In dem Film geht es darum:
In Deutschland und Österreich werden Menschen
mit Behinderungen operiert,
damit sie keine Kinder zeugen können.
So eine Operation heißt Sterilisation.
Viele Menschen mit Behinderungen
haben nicht selbst-bestimmt über die Sterilisation entschieden.
Wir haben viel über Barrieren und Probleme herausgefunden.
Wir erklären die 6 großen Probleme.
Das ist wichtig
Im Text geht es um sehr schlimme Dinge,
die Menschen mit Behinderungen passiert sind.
Vielleicht fühlst Du Dich schlecht,
wenn Du darüber liest.
Bitte überlege gut,
wann und ob Du den Text lesen möchtest.
1. Operationen ohne echte Einwilligung
In Deutschland und Österreich gibt es Gesetze.
Diese Gesetze sollen Menschen davor schützen, sterilisiert zu werden.
Ohne dass sie das frei und unbeeinflusst entschieden haben.
Aber es passiert trotzdem.
Befragungen zeigen:
Viele Menschen mit Behinderungen
haben nicht frei und unbeeinflusst über die Sterilisation entschieden.
Aber sie wurden trotzdem sterilisiert.
In Deutschland und Österreich wurden Menschen mit
Behinderungen in Wohn-Heimen gefragt:
Sind Sie sterilisiert?
Haben Sie das selbst-bestimmt entschieden?
Das sind die Antworten:
- In Deutschland sagen 11 Prozent der befragten Frauen mit Behinderungen in Wohn-Heimen: Ich bin sterilisiert.
Weniger als die Hälfte der Frauen sagt:
Ich habe das selbst-bestimmt entschieden.
Die Befragung wurde 2024 vom deutschen Sozial-Ministerium gemacht. - In Österreich sagen 17 Prozent der Frauen mit Behinderungen in Einrichtungen: Ich bin sterilisiert.
Mehr als 80 Prozent der Menschen sagen:
Ich habe das nicht selbst-bestimmt entschieden.
Die Befragung wurde 2019 vom österreichischen Gesundheits-Ministerium gemacht.
2. Es gibt zu wenige Infos in Leichter oder Einfacher Sprache
In Österreich und Deutschland brauchen
über 10 Millionen Menschen Einfache und Leichte Sprache.
Damit sie alles gut verstehen können.
Viele Menschen mit Behinderungen werden nicht gut genug aufgeklärt.

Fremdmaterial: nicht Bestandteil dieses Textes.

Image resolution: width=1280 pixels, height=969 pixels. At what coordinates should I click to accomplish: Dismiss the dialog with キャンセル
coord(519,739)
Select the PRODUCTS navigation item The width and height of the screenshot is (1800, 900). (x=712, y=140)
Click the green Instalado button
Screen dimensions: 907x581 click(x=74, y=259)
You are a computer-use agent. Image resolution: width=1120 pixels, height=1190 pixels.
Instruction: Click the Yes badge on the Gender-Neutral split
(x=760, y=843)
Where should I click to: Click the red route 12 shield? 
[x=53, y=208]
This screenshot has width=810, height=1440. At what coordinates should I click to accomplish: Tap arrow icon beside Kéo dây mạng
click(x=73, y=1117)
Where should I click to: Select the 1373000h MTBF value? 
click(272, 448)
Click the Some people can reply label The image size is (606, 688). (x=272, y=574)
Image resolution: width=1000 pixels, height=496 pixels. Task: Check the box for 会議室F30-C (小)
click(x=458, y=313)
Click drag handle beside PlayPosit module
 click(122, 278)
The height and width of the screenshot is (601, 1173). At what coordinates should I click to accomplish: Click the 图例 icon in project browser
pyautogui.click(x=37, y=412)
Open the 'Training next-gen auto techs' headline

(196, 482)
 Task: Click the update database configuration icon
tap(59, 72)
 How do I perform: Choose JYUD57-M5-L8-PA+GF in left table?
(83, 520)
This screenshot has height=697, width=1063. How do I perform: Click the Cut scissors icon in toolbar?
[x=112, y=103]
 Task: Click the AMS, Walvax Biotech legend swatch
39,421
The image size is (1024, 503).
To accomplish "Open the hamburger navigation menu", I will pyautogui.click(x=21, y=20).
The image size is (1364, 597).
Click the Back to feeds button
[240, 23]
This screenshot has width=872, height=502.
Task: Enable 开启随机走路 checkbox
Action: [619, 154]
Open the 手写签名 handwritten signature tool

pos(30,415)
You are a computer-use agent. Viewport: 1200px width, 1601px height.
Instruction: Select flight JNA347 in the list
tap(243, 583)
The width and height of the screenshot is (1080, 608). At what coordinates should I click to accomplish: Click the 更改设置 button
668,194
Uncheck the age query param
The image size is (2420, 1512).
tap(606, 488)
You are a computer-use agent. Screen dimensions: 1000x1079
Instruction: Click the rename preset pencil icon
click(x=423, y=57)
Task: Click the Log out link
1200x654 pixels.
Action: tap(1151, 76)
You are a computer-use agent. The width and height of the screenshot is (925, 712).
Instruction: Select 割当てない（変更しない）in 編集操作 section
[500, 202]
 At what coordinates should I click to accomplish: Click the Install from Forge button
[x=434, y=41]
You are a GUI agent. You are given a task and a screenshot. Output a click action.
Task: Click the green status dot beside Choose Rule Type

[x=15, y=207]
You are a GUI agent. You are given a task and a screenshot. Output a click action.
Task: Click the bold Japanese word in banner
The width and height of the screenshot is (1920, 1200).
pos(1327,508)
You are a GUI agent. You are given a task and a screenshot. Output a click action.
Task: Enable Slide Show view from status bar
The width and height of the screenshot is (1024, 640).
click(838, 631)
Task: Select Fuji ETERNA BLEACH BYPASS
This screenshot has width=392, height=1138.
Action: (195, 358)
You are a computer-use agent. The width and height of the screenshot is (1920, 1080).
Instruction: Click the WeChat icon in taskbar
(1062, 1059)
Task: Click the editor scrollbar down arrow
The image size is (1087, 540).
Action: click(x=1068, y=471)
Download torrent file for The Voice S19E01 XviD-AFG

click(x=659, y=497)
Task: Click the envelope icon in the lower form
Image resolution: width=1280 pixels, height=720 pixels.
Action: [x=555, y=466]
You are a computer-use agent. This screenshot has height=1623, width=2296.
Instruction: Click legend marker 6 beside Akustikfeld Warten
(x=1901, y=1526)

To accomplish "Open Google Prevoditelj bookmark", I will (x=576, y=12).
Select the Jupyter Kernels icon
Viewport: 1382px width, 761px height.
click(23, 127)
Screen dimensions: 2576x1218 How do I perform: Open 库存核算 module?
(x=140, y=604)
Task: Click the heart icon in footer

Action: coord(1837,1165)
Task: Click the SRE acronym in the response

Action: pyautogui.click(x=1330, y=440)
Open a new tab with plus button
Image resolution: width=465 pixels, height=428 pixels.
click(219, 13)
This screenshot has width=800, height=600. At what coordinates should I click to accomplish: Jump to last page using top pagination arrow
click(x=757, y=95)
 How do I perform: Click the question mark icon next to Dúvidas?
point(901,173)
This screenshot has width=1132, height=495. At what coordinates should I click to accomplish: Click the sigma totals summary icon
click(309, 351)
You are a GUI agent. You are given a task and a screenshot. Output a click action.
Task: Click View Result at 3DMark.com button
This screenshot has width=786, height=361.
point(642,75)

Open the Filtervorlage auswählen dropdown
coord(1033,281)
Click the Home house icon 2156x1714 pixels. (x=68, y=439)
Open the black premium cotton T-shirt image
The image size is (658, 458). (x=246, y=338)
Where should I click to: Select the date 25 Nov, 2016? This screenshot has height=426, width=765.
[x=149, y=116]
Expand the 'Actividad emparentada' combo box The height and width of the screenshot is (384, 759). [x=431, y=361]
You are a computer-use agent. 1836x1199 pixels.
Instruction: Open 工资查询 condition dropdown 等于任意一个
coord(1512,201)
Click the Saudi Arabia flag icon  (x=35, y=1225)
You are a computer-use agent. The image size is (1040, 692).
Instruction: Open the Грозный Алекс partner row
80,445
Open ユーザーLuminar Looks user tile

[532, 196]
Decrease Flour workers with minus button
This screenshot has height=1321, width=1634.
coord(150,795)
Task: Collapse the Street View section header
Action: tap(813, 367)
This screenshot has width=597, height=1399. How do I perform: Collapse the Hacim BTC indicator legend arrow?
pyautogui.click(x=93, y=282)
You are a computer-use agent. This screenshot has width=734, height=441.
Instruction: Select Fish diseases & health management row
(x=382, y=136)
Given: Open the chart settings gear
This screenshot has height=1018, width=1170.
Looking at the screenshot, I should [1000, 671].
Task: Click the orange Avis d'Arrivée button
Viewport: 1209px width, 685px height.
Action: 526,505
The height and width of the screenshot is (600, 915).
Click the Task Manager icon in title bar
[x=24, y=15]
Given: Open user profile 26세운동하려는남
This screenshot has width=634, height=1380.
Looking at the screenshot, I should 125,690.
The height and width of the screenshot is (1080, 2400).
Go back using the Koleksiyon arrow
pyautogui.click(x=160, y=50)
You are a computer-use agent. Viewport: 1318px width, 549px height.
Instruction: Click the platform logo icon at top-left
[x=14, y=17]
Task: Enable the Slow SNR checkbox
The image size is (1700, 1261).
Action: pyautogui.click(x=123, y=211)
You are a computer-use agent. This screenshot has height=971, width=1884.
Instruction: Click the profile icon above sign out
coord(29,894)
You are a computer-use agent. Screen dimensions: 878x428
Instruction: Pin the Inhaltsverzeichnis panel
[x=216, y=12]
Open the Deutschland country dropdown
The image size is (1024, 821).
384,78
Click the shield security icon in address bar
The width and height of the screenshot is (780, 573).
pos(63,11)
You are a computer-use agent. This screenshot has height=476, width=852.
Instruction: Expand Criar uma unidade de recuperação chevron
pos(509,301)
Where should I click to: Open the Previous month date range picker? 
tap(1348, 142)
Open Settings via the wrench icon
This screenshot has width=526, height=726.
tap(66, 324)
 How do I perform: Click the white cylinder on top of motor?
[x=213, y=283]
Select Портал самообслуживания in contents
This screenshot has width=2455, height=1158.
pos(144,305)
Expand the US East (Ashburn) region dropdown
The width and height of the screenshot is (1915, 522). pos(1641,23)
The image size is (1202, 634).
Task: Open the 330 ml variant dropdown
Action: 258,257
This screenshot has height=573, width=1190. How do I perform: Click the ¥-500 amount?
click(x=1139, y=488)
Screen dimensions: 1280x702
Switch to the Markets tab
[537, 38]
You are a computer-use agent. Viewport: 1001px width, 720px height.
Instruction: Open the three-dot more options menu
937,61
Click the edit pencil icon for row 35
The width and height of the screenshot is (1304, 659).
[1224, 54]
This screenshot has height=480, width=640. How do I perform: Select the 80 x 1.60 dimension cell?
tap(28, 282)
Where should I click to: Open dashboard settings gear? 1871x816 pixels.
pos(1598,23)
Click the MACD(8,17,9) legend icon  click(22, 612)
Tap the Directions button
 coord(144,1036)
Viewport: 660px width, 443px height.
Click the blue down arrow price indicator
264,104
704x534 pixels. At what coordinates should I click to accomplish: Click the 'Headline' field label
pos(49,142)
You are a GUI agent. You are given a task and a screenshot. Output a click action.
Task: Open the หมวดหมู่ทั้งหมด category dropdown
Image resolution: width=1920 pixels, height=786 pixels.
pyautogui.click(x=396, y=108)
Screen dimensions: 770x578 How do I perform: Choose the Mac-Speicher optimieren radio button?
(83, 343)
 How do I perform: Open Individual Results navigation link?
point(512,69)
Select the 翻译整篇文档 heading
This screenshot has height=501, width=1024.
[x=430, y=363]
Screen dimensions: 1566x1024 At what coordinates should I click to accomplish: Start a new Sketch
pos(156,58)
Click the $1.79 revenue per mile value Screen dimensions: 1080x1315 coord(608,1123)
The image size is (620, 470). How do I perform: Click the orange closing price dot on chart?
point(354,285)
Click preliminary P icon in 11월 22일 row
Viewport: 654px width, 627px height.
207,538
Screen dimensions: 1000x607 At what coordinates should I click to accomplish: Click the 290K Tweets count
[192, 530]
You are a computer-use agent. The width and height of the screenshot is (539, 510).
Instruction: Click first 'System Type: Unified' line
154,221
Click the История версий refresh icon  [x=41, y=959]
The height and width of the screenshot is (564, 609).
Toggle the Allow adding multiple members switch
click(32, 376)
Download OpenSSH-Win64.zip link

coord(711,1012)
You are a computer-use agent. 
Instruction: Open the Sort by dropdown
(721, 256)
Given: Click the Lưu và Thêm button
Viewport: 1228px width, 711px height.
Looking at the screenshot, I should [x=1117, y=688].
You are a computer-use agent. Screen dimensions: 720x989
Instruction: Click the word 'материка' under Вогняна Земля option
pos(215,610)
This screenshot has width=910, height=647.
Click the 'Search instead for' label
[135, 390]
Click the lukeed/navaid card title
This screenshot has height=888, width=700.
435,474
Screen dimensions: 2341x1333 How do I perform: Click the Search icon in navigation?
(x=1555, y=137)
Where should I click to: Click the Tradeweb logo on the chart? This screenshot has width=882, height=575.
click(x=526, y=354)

Sie bekommen nicht genug Infos über
- Sex und Verhütung.
Verhütung heißt:
So zeugt man beim Sex kein Kind.
So wird man beim Sex nicht krank. - Schutz vor Gewalt.
- die Sterilisation und was dabei genau passiert.
Wenn es zu wenige Infos gibt,
können Menschen sich nicht selbst-bestimmt entscheiden.
3. Ärzt*innen kennen die Gesetze nicht gut genug
Vor einer Sterilisation müssen Ärzt*innen entscheiden:
Versteht die Person, was bei der Operation passiert?
Kann sie selbst-bestimmt Ja sagen?
Wenn die Ärzt*innen sagen: Die Person kann das nicht, dann muss ein Gericht zur Sterilisation Ja sagen. Das steht im Gesetz.
Im Gesetz steht auch:
Eine Sterilisation ist dann nur erlaubt,
- wenn Verhütung für die Gesundheit unbedingt nötig ist
- und die Person so Sex hat, dass sie davon schwanger werden kann
- und wenn kein anderes Verhütungs-Mittel möglich ist.
Manche Menschen mit Behinderungen haben Personen,
die sie bei wichtigen Dingen unterstützen sollen.
Zum Beispiel bei Geld-Sachen
und bei Entscheidungen über Behandlungen von Ärzt*innen.
Solche Personen heißen in Deutschland: rechtliche Betreuer*innen.
In Österreich heißen sie: Erwachsenen-Vertreter*innen.
Viele Ärzt*innen glauben:
Rechtliche Betreuer*innen und Erwachsenen-Vertreter*innen
dürfen für Menschen mit Behinderungen immer entscheiden.
Aber das ist falsch.
Rechtliche Betreuer*innen und Erwachsenen-Vertreter*innen
dürfen zum Beispiel über eine Sterilisation nicht allein entscheiden.
Trotzdem werden immer noch Sterilisationen
ohne Zustimmung von einem Gericht gemacht,
weil Ärzt*innen die Regeln nicht kennen.
4. Menschen mit Behinderungen bekommen ein Verhütungs-Mittel, das gefährlich sein kann
Es gibt verschiedene Verhütungs-Mittel,
damit Frauen beim Sex nicht schwanger werden.
Ein Verhütungs-Mittel ist die Drei-Monats-Spritze.
Sie funktioniert so:
- Eine Frau bekommt eine Spritze.
- Dann hat sie für 3 Monate einen Schutz vor Schwangerschaft.
- Dann braucht sie wieder eine neue Spritze für 3 Monate.
Die Spritze kann aber gefährliche Neben-Wirkungen haben.
Neben-Wirkungen heißt:
Die Spritze wirkt nicht nur gegen Schwangerschaft.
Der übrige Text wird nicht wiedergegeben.